YOUR INSTRUCTIONS:
An exact copy of the lines from the one containing "Image resolution: width=222" to the end of the records below is required, and nothing else.

Stored data
───
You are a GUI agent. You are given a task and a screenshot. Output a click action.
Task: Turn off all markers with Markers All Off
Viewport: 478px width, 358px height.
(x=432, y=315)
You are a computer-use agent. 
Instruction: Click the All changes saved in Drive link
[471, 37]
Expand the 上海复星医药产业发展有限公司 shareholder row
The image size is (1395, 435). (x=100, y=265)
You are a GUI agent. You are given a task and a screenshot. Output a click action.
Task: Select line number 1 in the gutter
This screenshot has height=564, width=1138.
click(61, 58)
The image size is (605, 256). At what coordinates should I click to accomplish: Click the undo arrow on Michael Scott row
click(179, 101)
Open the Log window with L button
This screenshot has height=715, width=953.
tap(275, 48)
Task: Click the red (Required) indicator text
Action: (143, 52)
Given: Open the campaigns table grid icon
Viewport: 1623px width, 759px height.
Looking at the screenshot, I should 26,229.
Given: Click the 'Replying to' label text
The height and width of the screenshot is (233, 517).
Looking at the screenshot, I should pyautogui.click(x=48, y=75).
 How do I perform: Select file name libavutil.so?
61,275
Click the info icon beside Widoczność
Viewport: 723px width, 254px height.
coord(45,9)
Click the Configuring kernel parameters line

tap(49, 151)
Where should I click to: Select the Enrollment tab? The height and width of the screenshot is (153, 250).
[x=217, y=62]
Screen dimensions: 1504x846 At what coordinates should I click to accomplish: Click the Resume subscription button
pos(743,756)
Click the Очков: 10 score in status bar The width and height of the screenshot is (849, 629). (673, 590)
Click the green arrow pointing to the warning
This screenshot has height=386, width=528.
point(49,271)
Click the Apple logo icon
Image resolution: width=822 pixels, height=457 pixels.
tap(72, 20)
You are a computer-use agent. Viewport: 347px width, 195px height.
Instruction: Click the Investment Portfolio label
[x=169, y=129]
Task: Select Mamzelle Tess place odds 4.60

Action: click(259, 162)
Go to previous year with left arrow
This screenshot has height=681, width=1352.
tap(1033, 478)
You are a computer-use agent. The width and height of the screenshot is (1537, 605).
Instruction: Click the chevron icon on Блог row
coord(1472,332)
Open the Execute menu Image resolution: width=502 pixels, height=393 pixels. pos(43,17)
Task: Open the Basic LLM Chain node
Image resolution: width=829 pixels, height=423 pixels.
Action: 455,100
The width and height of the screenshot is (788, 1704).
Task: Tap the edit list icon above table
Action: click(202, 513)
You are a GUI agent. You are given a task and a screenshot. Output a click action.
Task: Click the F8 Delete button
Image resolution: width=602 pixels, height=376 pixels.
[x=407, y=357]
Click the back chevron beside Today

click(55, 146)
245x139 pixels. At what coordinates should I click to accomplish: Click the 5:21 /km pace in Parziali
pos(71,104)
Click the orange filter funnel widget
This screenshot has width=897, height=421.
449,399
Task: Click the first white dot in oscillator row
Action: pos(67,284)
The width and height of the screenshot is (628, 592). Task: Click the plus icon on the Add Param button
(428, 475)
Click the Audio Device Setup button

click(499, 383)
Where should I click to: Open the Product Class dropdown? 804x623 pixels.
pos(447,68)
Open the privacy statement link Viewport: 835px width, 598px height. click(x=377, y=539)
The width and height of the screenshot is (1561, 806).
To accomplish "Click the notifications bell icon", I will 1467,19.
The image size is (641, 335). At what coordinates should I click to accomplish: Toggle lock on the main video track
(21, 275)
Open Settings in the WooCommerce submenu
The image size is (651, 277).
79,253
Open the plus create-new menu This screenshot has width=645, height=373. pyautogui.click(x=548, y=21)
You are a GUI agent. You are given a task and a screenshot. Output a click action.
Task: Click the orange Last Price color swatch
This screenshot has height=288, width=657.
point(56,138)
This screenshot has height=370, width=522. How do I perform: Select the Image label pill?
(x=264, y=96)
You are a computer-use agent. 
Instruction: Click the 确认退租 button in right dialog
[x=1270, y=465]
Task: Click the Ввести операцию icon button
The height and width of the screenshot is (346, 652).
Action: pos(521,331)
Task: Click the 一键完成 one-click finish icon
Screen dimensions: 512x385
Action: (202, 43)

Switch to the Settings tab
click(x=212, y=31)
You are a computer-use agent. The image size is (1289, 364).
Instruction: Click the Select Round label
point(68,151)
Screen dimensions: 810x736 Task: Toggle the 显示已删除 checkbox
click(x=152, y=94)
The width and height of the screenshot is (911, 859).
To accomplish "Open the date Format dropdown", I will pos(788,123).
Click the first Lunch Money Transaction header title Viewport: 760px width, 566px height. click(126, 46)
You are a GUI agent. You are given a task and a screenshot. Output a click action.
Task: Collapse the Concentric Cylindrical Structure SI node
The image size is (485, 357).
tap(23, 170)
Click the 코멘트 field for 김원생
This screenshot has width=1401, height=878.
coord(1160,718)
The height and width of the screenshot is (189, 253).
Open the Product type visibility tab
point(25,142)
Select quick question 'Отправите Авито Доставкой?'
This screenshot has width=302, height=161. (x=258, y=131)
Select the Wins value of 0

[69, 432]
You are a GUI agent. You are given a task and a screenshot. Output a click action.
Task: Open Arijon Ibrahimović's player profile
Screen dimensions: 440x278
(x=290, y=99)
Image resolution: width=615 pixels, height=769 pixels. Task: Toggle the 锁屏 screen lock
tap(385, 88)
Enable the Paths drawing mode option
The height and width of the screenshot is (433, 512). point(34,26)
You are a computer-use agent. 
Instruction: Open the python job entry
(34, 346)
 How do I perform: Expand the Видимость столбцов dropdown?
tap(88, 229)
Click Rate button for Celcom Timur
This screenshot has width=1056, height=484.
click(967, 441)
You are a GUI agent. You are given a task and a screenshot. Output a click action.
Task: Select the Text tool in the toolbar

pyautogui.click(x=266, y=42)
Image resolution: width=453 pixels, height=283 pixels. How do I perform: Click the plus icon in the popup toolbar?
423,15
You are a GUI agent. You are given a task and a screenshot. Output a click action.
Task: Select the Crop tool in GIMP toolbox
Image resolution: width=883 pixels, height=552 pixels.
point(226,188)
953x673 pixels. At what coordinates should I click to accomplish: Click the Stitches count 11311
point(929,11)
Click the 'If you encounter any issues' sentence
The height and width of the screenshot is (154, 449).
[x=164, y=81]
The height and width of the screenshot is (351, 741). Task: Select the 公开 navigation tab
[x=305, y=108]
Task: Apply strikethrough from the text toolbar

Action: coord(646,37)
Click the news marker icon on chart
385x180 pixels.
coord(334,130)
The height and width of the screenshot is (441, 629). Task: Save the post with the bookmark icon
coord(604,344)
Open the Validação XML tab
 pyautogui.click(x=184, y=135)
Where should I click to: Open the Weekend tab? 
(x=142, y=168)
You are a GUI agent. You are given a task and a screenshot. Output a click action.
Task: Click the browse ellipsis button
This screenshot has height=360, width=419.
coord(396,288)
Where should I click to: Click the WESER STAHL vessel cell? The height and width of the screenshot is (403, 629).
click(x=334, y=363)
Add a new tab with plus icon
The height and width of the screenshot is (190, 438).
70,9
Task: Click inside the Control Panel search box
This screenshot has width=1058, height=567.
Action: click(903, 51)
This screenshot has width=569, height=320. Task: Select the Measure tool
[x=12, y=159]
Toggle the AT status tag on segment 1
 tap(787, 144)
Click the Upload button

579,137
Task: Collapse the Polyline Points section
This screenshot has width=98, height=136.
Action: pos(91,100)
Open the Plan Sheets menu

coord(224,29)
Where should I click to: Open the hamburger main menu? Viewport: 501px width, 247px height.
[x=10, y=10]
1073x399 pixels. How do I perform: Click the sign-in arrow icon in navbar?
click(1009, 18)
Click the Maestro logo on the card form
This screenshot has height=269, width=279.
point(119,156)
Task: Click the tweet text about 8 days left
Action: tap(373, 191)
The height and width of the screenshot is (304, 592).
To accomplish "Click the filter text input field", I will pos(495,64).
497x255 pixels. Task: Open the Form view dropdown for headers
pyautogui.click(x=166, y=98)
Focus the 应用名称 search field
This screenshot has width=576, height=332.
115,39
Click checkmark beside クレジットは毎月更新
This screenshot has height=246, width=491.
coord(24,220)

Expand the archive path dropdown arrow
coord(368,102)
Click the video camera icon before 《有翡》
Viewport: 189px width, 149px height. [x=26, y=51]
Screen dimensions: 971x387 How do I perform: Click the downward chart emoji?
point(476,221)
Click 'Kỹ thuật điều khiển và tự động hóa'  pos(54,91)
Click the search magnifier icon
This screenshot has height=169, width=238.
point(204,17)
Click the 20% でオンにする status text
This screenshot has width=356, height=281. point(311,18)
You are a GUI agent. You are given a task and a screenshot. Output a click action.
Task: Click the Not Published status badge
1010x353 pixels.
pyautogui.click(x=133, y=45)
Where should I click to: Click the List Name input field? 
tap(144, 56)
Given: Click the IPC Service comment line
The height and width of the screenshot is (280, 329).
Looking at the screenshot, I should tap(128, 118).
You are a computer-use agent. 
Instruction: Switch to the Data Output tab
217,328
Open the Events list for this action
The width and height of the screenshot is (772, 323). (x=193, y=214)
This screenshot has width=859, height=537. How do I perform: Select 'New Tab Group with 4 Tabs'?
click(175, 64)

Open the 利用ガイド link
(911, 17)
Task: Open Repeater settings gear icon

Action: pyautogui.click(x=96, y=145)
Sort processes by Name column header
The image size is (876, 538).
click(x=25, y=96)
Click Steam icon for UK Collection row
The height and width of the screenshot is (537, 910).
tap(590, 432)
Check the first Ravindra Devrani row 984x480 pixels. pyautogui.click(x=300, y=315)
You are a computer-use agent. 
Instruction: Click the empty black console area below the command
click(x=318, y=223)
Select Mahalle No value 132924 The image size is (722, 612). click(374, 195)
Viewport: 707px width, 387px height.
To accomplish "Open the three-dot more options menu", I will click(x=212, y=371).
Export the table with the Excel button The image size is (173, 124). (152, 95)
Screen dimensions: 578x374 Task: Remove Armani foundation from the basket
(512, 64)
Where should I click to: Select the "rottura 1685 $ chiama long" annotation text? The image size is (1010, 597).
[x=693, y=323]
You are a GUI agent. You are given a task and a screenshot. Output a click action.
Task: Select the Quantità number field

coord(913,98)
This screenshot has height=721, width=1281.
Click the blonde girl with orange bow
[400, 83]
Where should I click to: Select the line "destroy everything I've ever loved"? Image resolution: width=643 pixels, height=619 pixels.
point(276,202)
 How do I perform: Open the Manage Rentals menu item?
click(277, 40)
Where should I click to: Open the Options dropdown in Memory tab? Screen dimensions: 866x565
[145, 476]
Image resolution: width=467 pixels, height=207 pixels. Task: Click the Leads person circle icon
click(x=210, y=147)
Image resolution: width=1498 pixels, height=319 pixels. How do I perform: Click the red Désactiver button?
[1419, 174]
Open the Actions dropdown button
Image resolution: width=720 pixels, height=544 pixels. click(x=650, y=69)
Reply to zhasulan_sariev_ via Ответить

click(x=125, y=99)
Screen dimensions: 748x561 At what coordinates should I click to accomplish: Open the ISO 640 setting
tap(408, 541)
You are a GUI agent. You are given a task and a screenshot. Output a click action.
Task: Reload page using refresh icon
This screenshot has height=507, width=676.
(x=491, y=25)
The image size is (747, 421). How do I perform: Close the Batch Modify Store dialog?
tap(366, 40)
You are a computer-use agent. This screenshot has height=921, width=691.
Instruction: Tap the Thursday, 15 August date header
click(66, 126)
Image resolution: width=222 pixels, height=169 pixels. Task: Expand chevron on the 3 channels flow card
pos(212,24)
───
PROBLEM SOLUTION:
Image resolution: width=222 pixels, height=169 pixels. Task: Expand chevron on the 3 channels flow card
pos(212,24)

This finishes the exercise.